Atlanta set the pace by being unafraid to make the long, risky leaps that would either launch us to the front of the pack or collapse us into a heap as other cities zipped past us. Almost always, we landed on our feet when it counted.

That’s not a given going forward. Complacency or bad moves can stall progress.

So, getting smart, ambitious people together in public forums to talk about our strengths, and weaknesses too, can be a powerful tool to maximize our chances for future success.

In coming to understand the value of efforts like (co)lab, it helps to understand that Atlanta succeeded in large part because a course of action outlined by an oft-quoted economist became part of our metro’s DNA. In introducing the concept of “Creative Destruction,” Joseph Schumpeter wrote that, “Capitalism, then, is by nature a form or method of economic change and not only never is but never can be stationary.” The baseball great Satchel Paige put it more simply: “Don’t look back. Something might be gaining on you.”

So it’s to the good that about 1,400 people signed up for (co)lab’s sessions at The Woodruff Arts Center and elsewhere. The summit’s handbook set up Atlanta’s situation this way: “The greater Atlanta region faces tremendous opportunities for growth in talent, innovation and education. Yet to set the stage for what’s possible, we first must confront reality.”

That set the stage for broad panels featuring political, business and education leaders from across the area and U.S.

From that beginning, more-targeted panels focused on questions of “Transforming Education,” “Cultivating Innovation” and “Attracting and Retaining Talent.” We’d agree that those are key questions facing this metro.

And it was worthwhile to see entrepreneurs and C-level businesspeople sharing the spotlight with college professors, policymakers and others. The impressive speaker list points toward Atlanta’s tall stature in drawing thinkers here to get ideas going. We should take advantage of the thoughts all participants helped generate.

Lastly, we’d be remiss in pointing out that programs like (co)lab are perhaps most promising in that they point a way forward toward improved collaboration across our town.

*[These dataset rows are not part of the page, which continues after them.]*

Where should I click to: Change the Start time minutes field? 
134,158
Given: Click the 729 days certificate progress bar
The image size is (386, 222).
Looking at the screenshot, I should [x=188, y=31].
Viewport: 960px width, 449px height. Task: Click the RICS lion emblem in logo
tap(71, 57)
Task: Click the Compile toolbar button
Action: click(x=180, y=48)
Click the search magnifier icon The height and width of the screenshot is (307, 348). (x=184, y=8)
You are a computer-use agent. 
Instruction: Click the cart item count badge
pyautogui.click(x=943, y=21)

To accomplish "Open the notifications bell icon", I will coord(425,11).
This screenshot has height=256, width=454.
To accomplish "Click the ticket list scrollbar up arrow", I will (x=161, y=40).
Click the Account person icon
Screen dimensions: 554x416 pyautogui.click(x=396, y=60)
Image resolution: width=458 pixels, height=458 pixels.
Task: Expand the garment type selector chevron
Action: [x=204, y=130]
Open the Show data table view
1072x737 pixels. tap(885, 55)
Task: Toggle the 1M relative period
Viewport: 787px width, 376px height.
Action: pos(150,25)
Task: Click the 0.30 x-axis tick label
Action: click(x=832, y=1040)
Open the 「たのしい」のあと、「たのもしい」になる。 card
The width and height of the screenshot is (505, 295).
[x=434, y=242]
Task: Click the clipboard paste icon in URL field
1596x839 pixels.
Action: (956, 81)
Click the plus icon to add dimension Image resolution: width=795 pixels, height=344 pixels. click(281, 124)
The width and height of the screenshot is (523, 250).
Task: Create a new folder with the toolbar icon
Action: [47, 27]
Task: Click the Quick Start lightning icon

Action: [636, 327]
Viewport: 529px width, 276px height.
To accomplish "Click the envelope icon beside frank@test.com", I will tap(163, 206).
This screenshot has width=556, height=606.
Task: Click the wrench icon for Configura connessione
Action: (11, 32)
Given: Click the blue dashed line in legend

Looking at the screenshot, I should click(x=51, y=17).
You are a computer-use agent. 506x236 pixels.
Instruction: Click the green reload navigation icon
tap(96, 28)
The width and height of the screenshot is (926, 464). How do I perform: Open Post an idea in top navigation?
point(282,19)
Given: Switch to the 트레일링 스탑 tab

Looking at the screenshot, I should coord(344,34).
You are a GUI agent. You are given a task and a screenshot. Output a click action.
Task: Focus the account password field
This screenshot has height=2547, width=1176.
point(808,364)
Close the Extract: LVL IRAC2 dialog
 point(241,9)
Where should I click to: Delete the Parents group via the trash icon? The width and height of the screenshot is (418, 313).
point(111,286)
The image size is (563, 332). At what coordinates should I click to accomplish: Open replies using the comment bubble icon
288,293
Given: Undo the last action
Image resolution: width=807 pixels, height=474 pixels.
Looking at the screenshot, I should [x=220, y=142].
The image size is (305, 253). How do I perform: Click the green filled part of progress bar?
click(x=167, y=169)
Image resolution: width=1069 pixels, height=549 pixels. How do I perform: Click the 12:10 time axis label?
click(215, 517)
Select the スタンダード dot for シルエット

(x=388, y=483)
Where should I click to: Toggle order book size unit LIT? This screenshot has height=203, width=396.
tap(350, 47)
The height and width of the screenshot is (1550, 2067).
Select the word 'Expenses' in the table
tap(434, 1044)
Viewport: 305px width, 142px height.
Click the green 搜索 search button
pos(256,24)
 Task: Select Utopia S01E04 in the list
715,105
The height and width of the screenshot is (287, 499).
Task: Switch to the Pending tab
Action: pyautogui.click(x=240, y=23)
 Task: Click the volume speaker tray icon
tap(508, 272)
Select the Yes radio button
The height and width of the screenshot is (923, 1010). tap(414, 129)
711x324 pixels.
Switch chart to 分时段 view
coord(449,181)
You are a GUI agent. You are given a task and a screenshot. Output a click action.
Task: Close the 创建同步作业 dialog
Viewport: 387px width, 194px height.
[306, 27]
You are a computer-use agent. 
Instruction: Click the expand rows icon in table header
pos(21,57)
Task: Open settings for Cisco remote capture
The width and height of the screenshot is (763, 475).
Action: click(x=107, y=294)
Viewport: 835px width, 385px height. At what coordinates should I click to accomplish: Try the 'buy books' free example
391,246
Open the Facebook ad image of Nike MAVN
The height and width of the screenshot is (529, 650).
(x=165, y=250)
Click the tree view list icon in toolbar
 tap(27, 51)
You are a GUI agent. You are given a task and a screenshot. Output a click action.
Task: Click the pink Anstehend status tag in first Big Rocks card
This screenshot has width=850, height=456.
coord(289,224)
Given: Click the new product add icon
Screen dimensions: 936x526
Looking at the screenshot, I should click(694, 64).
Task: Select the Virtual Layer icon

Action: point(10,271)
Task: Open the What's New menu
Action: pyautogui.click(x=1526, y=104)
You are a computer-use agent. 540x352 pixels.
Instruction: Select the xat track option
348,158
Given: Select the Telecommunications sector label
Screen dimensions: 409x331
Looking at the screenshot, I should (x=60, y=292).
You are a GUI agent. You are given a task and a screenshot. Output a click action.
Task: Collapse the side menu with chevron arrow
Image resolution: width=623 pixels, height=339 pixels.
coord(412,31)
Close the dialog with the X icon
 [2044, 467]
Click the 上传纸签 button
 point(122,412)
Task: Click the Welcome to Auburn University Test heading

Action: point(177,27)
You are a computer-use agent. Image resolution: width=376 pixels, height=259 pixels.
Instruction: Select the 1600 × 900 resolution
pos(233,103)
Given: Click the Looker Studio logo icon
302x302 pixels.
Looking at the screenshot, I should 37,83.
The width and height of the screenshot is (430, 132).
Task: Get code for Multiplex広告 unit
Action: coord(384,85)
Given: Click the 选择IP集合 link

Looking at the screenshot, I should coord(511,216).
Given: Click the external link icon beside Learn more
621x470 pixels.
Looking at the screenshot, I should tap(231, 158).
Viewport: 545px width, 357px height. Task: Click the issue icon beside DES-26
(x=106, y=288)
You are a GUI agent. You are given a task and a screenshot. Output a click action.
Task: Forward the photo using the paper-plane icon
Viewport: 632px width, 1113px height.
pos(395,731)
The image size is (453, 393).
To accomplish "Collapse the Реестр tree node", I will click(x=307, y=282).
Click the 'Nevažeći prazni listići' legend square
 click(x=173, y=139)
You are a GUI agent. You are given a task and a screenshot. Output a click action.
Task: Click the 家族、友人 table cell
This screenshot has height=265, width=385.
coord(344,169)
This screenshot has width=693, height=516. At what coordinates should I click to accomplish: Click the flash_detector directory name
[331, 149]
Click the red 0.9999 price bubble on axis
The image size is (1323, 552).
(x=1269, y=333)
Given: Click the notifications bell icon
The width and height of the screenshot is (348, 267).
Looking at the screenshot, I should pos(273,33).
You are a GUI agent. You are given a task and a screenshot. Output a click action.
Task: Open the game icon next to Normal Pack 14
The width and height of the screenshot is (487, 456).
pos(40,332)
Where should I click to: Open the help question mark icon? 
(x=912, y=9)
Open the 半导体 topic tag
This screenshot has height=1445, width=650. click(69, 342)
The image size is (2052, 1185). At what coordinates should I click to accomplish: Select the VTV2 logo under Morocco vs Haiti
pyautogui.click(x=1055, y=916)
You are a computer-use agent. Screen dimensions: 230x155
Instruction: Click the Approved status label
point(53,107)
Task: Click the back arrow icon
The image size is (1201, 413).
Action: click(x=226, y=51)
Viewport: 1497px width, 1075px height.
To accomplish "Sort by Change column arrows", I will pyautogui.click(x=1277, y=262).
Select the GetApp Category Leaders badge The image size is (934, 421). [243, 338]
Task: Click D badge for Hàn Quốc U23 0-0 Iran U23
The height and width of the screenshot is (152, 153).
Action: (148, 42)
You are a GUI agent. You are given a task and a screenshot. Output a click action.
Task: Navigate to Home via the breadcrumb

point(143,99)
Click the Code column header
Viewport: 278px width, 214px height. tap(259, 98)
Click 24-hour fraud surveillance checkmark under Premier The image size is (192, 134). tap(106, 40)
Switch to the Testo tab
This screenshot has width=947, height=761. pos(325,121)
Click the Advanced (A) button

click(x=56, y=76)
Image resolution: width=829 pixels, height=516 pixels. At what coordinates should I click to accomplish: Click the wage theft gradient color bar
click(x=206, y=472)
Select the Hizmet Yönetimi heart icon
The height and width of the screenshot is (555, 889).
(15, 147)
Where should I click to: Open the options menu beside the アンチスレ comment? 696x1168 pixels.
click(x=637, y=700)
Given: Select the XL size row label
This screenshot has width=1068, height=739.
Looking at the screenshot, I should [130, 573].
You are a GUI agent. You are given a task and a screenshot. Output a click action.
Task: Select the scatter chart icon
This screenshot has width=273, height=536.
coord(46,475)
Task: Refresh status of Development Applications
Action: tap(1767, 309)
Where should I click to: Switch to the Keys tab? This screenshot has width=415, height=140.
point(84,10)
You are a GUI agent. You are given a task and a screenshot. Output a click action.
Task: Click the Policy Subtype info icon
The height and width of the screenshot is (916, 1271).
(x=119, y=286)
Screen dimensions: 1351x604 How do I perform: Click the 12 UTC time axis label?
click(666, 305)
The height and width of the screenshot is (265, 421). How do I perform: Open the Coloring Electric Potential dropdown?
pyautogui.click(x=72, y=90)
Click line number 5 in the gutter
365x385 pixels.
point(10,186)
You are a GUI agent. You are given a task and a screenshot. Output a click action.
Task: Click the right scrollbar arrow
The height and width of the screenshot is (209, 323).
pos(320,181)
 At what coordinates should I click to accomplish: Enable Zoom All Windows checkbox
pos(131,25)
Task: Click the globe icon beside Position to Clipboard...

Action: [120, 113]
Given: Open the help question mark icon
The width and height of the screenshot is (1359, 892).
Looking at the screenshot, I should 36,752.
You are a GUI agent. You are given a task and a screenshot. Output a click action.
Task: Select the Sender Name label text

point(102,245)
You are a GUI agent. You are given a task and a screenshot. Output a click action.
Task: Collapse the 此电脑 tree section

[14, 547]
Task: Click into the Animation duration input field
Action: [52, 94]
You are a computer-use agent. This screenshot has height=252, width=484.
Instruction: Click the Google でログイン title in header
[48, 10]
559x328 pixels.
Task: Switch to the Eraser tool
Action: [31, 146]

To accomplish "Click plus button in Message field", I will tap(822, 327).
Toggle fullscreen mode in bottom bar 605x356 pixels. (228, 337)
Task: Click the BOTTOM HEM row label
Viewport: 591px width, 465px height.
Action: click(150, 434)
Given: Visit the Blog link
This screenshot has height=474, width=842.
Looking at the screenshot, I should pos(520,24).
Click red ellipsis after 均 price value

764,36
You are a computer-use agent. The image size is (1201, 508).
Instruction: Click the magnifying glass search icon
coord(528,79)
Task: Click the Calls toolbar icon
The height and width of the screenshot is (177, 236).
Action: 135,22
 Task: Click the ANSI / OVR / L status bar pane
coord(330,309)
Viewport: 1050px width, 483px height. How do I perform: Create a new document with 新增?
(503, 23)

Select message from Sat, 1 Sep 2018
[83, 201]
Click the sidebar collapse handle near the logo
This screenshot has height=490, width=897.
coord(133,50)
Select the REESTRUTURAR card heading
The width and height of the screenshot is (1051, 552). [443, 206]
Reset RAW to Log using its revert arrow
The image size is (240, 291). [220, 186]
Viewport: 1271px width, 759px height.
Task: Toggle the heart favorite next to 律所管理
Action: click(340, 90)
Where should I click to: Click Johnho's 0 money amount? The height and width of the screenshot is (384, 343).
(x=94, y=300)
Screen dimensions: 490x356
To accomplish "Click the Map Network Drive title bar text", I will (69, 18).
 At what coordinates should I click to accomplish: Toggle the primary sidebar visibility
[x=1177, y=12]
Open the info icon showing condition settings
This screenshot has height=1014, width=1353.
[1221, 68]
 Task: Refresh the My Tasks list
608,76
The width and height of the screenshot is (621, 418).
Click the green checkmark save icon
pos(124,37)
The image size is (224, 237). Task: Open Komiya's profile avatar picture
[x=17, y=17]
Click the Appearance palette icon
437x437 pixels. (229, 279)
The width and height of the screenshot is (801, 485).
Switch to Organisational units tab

That’s an important consideration in a place where “regionalism” has come to be viewed as a dirty word among many.

Like minds don’t always think alike, but surely they can find targeted, common purposes shared across this vast region. Who can be against fueling job-creating entrepreneurship or revamping schools to produce graduates who can compete for those jobs? If Atlanta can’t create an environment to foster such progress, other cities will. Commonsense and Joseph Schumpeter assure us of that.

To think otherwise is foolhardy precisely because economies never stand still — at least not successful ones. That means Atlanta has an insatiable need for smart, new thinking and action focused on our prosperity and fixing our biggest problems. We mastered that game in the past. We can’t dull our edge now.